#### [EXTRACT TO READ]
FLIGHTS:
The event will start at around 12:00pm in Munich on the Thursday and finish on Sunday at approximately 3:00pm. The nearest airport is Munich Airport (MUC) which is approximately 30 minutes from the hotel by taxi or 1 hour by public transport. Uber from the airport costs around 65-80 Euros.
From Munich main train station (Hauptbahnhof) you can take a taxi (approximately 15 minutes) or the U-Bahn to the hotel which takes approximately 25-30 minutes. Uber from the main train station costs around 18-25 Euros.
THE HOTEL:
The hotel is a luxurious 5 star hotel located in an ideal city neighbourhood, less than 30 minutes from the airport and 20 minutes from the old town. Modern bedrooms include views over the city of Munich as well as bathrooms including bathrobes, high-quality toiletries and rain showers. Take advantage of the hotel’s relaxing spa, 24 hour gym or indoor swimming pool.
Munich:
Tall tankards and high-tech cars, edgy art and Lederhosen – Munich is a city where traditional and modern sit side by side like few places on earth.
Beer has been part of Munich life for at least seven centuries and the brewing tradition is very much alive and kicking today. Nowhere else in Europe has a beer tradition quite like the Bavarian capital with six mammoth breweries pumping out world-class suds to hundreds of beer gardens and beer halls. And the climax to the Munich beer year is, of course, the famous Oktoberfest, attended by over six million people.

#### [SUPPLIED INFORMATION]
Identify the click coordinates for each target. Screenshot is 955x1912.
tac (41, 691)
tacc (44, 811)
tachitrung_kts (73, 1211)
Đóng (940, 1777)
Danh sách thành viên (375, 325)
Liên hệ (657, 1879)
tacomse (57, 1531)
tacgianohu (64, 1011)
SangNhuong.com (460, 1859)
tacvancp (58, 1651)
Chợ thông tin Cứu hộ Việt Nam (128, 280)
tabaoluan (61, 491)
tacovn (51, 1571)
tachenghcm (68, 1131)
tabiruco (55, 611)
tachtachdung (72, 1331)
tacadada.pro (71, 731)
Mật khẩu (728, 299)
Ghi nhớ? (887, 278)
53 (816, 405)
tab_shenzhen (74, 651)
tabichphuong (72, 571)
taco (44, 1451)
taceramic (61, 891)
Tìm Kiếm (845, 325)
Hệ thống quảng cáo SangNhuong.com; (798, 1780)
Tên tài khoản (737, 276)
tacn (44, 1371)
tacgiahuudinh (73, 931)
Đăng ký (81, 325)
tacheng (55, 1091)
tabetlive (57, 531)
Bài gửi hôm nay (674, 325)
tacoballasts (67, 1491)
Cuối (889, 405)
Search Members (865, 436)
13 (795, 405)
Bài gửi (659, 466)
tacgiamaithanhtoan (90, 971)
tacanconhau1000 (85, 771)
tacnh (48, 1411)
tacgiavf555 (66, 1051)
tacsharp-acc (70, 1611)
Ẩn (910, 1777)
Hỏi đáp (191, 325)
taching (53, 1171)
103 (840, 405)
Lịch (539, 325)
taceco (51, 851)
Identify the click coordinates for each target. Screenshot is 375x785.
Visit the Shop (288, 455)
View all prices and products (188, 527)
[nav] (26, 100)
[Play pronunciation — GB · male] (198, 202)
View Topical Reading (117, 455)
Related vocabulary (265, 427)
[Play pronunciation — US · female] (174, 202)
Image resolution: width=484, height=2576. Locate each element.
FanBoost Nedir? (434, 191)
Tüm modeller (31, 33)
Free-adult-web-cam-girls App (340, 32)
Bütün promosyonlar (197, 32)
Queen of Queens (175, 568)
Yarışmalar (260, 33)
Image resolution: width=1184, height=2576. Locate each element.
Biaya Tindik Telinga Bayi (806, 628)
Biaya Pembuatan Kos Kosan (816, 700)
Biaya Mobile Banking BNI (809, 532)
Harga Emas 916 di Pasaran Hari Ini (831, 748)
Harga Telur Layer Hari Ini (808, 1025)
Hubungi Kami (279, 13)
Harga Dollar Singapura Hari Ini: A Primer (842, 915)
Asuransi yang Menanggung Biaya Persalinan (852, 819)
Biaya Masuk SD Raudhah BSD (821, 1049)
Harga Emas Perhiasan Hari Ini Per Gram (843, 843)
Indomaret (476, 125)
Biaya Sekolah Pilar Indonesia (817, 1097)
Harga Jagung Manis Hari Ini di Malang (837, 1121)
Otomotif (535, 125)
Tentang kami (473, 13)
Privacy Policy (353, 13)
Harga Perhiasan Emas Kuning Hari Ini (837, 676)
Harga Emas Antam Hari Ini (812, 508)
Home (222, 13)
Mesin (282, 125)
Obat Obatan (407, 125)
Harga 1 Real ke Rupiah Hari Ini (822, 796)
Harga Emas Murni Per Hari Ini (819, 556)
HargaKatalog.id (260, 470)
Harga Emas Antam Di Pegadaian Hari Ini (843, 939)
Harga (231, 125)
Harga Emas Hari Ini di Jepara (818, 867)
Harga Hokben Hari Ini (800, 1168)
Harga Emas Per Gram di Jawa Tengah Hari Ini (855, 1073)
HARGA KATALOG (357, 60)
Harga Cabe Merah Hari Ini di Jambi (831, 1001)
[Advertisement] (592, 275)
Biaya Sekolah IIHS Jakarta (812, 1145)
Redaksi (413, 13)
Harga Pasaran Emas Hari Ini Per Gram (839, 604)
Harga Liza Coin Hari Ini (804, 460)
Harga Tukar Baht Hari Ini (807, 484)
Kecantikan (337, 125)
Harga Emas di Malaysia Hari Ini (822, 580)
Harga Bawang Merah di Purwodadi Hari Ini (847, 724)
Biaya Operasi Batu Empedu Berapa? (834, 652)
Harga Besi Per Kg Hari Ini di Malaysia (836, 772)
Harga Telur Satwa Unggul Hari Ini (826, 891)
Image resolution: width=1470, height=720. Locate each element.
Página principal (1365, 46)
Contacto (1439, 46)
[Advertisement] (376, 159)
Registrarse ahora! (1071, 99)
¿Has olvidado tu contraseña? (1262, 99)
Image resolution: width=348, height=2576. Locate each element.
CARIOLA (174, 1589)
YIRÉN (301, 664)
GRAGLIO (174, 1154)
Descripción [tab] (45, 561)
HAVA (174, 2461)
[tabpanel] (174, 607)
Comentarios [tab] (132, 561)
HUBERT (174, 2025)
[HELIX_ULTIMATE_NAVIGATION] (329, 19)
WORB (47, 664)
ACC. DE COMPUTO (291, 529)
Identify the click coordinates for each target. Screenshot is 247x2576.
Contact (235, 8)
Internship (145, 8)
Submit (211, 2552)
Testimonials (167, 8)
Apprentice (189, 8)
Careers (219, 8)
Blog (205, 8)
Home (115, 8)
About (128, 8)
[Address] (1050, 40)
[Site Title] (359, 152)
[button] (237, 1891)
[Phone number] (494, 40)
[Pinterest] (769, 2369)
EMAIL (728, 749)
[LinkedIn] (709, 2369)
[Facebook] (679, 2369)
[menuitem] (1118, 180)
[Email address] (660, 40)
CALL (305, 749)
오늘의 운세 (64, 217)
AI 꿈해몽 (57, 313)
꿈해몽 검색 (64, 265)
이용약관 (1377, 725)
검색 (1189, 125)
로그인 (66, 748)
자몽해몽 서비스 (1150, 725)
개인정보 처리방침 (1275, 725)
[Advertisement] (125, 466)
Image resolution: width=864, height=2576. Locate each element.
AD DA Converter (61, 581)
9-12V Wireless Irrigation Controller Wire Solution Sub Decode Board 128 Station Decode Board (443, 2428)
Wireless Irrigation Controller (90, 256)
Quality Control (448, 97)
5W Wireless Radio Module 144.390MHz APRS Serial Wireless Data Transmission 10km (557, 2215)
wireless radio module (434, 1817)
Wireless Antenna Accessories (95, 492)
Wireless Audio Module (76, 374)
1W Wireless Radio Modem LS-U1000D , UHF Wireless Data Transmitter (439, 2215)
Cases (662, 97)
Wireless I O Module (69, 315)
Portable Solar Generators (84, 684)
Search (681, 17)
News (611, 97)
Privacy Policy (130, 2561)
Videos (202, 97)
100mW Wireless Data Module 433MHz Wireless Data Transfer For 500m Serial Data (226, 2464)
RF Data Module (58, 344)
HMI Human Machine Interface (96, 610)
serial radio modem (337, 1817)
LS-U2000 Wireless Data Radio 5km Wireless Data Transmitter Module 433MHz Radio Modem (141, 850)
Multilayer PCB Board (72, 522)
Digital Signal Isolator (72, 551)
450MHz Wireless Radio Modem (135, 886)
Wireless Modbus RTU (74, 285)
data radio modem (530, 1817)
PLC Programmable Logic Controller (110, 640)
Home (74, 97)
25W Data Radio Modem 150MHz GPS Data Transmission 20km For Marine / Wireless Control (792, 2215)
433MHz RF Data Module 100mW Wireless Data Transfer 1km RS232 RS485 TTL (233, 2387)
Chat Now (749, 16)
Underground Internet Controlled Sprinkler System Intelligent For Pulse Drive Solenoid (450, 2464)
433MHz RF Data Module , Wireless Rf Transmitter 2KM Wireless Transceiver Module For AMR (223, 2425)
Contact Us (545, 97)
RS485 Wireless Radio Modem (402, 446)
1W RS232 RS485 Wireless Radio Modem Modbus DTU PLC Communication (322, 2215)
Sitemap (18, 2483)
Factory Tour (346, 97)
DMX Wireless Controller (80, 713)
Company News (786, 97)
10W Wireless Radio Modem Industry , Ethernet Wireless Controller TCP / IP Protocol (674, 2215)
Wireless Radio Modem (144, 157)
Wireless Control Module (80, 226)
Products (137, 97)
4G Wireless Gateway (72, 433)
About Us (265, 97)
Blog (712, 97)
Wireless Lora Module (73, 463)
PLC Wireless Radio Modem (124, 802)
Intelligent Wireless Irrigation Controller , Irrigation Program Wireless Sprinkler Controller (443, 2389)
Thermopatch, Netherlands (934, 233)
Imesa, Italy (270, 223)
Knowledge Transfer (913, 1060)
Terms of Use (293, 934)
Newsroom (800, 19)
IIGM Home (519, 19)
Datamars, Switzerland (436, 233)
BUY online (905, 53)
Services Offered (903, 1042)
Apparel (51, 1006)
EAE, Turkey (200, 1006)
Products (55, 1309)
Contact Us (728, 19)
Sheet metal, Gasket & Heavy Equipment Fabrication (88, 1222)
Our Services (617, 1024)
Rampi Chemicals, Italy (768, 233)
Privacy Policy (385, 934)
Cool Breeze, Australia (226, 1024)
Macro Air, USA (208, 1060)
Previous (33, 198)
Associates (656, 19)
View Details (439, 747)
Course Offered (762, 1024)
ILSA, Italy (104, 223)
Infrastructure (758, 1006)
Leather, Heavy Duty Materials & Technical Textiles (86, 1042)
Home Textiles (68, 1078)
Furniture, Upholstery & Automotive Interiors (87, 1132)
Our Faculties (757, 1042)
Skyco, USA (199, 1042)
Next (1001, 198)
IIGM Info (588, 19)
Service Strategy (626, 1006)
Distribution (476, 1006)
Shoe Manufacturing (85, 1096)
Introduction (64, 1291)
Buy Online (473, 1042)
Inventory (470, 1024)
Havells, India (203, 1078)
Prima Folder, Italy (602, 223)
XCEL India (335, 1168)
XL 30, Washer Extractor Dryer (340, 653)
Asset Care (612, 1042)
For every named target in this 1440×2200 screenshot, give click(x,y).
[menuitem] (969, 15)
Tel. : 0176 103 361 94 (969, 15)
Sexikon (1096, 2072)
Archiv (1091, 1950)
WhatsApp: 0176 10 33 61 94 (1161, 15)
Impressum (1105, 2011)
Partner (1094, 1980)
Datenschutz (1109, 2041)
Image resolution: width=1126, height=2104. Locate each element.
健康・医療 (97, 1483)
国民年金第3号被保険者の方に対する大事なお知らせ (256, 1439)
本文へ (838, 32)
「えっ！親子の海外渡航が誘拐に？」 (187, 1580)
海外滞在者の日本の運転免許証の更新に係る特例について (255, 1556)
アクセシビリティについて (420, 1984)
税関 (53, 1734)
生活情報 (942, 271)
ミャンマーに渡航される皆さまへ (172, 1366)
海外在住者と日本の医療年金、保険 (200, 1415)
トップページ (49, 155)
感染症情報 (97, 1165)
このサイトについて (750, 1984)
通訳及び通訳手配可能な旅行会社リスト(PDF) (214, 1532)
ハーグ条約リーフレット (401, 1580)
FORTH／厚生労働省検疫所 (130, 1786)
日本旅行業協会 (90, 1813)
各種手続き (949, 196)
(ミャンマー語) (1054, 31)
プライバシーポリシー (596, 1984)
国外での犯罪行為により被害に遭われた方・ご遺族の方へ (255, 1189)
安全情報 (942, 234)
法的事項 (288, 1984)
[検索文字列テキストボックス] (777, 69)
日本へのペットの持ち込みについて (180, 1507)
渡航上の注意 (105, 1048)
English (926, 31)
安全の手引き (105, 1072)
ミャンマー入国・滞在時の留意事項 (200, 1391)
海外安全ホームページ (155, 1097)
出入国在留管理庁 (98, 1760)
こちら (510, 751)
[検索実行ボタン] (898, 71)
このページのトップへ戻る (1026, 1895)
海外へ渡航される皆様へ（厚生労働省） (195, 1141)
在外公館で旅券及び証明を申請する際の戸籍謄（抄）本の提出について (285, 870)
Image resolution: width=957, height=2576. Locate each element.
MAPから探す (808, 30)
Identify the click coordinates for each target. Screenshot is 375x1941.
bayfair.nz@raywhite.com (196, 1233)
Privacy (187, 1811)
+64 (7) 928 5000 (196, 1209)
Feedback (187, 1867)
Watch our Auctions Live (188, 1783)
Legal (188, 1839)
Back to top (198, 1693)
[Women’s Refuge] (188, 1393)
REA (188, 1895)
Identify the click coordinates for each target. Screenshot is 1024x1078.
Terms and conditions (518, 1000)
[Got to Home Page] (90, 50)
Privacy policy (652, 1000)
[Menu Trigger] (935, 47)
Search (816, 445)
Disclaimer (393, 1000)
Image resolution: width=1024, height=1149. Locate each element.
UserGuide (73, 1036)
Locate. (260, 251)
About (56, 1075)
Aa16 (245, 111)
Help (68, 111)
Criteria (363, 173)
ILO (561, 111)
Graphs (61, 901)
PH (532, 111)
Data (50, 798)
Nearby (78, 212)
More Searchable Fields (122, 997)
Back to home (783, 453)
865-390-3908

#### [WHAT YOU WILL DO]
1. Show every row containing the string "Malaysia".
2. Write the next part of the Munich event guide, beginning after its last sentence.

#### [ANSWERS PER TASK]
1.
Harga Emas di Malaysia Hari Ini (822, 580)
Harga Besi Per Kg Hari Ini di Malaysia (836, 772)

2.
Munich has long been known as the ‘city of art and beer’, so before you head off to the pub, take some time to savour the local art scene. The Kunstareal, Munich’s art quarter, is the place to start, with four major venues displaying everything from Dutch masters to 1960s design. The city also boasts some world-class museums focusing on topics as diverse as Oktoberfest, porcelain and BMW cars. And if that weren’t enough, there are still royal palaces to explore – the legacy of 700 years of rule by a single family, the Wittelsbachs.
The locals have a word for it – Gemütlichkeit – that untranslatable intermingling of cosiness, well-being and laid-back attitude. In Munich you will sense it most under the fairy lights of a summer beer garden, people-watching in the English Garden and behind the wheel of a BMW heading south. It may be just the local character, but a large share of Gemütlichkeit must come from the fact that the Bavarian capital is one of the most affluent cities on the planet, it’s economy larger than most small countries, its infrastructure well-tended.
JEWISH MUNICH:
The history of the Jews in Munich, Germany, dates back to the beginning of the 13th century. An early written reference to a Jewish presence in Munich is dated 1229, when Abraham de Munichen acted as a witness to the sale of a house in Ratisbon.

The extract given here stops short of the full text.